Ah I see the issue in LevelDBStorageProcess::initialize
void LevelDBStorageProcess::initialize()
{
leveldb::Options options;
options.create_if_missing = true;
leveldb::Status status = leveldb::DB::Open(options, path, &db);
if (!status.ok()) {
// TODO(benh): Consider trying to repair the DB.
error = Option<string>::some(status.ToString());
}
// TODO(benh): Conditionally compact to avoid long recovery times?
* db->CompactRange(NULL, NULL);*
}
If the Open operation fails we must not dereference db, I'll commit a fix
shortly for you. This should fix things up. (This is likely happening
because the default work directory for the master is /tmp/mesos which is
likely not writable by your master).
On Wed, Oct 30, 2013 at 11:45 AM, Benjamin Mahler <benjamin.mahler@gmail.com
> wrote:
> Interesting, I cannot reproduce this, what command are you using to run
> the master? Which operating system?
>
> If you're running the master from a build, can you run the master with gdb?
>
> ./bin/gdb-mesos-master.sh
>
> Once is segfaults it would be good to get a backtrace on where this occurs
> (seems the backtrace you linked does not have line numbers unfortunately).
>
>
> On Tue, Oct 29, 2013 at 3:55 PM, Du Li <du...@ericsson.com> wrote:
>
>> Hi,
>>
>> I just built the latest code from mesos HEAD. When doing
>> "bin/mesos-master", the master process core dumped with error messages as
>> below. Framework authentication seems a newly added feature. Do I need to
>> do any extra configuration to mesos and the framework (e.g.

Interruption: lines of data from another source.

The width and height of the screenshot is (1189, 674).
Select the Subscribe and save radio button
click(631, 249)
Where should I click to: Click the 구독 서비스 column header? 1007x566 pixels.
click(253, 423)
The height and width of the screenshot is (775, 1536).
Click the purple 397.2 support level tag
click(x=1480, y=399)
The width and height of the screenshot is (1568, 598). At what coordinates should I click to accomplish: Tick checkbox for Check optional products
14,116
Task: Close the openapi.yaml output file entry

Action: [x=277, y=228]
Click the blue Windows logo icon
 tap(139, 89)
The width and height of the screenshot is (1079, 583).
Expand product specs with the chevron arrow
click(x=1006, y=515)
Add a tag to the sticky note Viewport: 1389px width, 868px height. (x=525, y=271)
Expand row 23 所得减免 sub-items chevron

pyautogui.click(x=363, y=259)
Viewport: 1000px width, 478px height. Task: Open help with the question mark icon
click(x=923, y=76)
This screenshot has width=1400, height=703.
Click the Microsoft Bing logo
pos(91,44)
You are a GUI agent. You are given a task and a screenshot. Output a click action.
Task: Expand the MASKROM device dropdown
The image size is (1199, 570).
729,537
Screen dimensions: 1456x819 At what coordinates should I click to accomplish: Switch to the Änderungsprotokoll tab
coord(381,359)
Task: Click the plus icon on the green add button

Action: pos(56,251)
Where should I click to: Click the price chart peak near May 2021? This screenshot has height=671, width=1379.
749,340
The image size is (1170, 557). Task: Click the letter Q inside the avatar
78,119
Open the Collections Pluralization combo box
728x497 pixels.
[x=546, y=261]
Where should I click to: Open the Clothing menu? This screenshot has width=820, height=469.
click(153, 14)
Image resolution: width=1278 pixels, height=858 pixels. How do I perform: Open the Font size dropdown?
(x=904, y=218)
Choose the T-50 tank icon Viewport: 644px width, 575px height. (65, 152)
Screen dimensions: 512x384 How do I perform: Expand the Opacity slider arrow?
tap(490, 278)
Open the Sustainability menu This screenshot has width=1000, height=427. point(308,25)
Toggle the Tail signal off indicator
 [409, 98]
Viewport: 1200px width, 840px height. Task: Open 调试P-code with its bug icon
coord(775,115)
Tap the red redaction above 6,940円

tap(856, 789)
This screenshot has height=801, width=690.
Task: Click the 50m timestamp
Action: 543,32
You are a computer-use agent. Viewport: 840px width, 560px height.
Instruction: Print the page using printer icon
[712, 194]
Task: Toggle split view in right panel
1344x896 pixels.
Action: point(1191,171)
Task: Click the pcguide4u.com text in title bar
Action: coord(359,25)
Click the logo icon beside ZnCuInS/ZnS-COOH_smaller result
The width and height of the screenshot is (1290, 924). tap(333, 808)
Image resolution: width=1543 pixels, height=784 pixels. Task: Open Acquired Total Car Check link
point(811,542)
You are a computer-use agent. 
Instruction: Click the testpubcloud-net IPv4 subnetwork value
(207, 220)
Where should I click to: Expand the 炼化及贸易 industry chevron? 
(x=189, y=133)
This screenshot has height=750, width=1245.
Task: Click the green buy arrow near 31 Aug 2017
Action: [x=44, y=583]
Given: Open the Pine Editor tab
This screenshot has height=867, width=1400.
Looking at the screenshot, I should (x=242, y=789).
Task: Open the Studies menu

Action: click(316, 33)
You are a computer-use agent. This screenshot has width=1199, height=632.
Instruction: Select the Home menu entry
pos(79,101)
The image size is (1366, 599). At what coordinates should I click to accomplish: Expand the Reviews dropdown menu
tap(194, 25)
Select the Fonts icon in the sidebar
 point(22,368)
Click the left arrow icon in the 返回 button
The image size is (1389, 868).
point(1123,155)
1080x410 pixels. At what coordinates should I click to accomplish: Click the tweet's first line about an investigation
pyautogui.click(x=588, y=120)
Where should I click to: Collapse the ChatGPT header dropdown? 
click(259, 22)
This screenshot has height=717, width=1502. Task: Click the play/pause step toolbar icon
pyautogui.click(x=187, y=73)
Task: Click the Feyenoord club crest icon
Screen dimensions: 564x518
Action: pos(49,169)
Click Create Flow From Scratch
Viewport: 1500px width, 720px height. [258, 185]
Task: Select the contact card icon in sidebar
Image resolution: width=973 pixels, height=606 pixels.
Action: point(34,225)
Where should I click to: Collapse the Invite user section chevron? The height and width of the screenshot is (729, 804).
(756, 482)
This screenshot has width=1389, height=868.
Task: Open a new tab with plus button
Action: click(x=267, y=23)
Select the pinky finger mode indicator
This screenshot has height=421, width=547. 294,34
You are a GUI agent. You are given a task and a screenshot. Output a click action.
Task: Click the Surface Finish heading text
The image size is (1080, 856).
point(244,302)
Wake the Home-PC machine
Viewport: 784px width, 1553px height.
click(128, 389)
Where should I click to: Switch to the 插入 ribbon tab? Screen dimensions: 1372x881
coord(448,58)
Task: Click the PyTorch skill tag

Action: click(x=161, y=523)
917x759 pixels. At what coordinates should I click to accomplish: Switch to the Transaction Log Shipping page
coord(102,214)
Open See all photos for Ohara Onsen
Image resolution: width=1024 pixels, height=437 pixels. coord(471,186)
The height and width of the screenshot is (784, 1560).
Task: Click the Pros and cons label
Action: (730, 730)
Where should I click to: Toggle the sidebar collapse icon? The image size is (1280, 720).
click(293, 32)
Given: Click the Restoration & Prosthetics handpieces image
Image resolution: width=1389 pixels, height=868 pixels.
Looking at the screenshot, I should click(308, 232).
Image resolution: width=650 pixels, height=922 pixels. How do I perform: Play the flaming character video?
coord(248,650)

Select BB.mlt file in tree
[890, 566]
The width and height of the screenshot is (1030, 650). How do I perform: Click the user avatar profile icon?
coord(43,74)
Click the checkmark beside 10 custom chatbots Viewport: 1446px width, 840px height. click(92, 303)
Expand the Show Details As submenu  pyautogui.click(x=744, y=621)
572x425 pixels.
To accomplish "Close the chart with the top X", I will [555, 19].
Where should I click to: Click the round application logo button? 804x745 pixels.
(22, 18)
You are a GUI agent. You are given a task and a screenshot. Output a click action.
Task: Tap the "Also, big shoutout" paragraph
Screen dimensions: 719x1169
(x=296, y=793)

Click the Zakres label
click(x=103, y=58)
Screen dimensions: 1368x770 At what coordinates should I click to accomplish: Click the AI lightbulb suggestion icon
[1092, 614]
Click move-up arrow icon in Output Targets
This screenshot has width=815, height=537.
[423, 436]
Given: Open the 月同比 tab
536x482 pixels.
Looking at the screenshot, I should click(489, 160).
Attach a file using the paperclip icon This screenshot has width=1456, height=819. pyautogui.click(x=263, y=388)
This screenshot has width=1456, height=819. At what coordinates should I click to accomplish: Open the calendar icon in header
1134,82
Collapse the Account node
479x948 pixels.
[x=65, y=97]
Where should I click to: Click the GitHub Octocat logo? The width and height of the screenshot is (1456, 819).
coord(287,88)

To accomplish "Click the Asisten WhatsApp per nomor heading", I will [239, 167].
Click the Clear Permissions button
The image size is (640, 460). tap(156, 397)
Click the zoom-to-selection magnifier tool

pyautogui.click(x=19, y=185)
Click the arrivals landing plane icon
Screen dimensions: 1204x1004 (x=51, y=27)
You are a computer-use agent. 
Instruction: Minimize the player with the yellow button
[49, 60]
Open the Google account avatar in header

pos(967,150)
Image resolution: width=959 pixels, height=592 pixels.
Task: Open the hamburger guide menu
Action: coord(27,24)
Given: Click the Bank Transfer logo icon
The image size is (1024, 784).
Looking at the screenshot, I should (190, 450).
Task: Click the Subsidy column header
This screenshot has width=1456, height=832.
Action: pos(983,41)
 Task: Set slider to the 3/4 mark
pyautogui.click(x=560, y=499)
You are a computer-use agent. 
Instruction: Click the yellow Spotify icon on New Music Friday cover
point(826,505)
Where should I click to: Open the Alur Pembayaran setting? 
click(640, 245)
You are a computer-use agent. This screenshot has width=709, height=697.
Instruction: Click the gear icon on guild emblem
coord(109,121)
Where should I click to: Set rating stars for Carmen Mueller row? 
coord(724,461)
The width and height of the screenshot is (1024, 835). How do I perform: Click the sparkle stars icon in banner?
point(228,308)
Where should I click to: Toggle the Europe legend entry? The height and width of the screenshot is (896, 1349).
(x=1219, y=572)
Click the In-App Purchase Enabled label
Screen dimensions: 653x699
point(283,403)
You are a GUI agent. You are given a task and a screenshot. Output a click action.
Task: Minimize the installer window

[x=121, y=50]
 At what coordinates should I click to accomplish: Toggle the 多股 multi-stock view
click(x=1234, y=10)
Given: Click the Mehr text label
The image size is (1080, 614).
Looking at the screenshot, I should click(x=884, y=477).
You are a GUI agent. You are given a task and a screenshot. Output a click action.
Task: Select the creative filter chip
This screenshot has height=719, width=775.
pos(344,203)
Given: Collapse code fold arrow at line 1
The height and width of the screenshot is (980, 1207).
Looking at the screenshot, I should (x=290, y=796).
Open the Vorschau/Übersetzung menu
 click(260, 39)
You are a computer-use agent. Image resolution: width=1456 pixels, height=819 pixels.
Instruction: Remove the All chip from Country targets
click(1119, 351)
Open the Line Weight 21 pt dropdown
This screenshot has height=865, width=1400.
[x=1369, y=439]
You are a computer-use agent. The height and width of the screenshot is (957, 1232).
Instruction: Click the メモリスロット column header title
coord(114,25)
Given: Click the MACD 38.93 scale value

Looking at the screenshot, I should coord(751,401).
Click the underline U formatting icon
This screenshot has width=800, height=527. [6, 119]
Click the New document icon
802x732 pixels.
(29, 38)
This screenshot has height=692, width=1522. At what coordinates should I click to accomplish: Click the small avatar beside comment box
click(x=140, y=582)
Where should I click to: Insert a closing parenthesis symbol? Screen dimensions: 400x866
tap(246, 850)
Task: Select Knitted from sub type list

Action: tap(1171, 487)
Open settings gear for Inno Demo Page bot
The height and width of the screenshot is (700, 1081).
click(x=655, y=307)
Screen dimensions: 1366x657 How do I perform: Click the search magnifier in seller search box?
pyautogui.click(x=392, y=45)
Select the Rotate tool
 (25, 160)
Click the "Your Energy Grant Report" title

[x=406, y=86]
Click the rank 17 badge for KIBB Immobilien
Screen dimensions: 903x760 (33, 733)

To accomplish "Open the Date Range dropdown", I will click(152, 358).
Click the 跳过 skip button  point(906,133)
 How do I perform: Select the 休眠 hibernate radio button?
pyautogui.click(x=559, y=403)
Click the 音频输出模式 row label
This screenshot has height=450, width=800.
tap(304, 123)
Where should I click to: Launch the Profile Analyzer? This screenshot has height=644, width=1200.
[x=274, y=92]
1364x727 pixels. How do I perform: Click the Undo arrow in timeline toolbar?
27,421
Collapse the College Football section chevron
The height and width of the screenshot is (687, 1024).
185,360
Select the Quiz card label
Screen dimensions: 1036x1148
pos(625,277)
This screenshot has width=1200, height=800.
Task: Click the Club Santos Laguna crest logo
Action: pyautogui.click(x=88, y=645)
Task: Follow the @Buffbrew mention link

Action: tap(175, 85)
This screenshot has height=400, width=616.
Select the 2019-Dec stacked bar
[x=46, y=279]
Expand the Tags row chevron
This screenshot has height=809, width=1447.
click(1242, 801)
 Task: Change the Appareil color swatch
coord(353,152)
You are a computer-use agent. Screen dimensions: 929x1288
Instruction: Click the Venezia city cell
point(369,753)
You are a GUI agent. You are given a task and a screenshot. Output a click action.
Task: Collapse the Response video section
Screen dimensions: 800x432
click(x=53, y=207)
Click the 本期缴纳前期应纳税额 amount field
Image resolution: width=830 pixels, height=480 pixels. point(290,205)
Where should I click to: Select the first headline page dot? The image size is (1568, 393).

Spark)?
>>
>> Thanks,
>> Du
>>
>> I1029 15:32:44.601929 18088 main.cpp:123] Build: 2013-10-29 15:02:13 by
>> bigdatauser
>> I1029 15:32:44.603224 18088 main.cpp:124] Starting Mesos master
>> I1029 15:32:44.604331 18088 master.cpp:293] Master started on
>> 10.126.71.151:5050
>> I1029 15:32:44.604408 18088 master.cpp:308] Master ID:
>> 201310291532-2538044938-5050-18088
>> I1029 15:32:44.604465 18088 master.cpp:318] Master allowing
>> unauthenticated frameworks to register!!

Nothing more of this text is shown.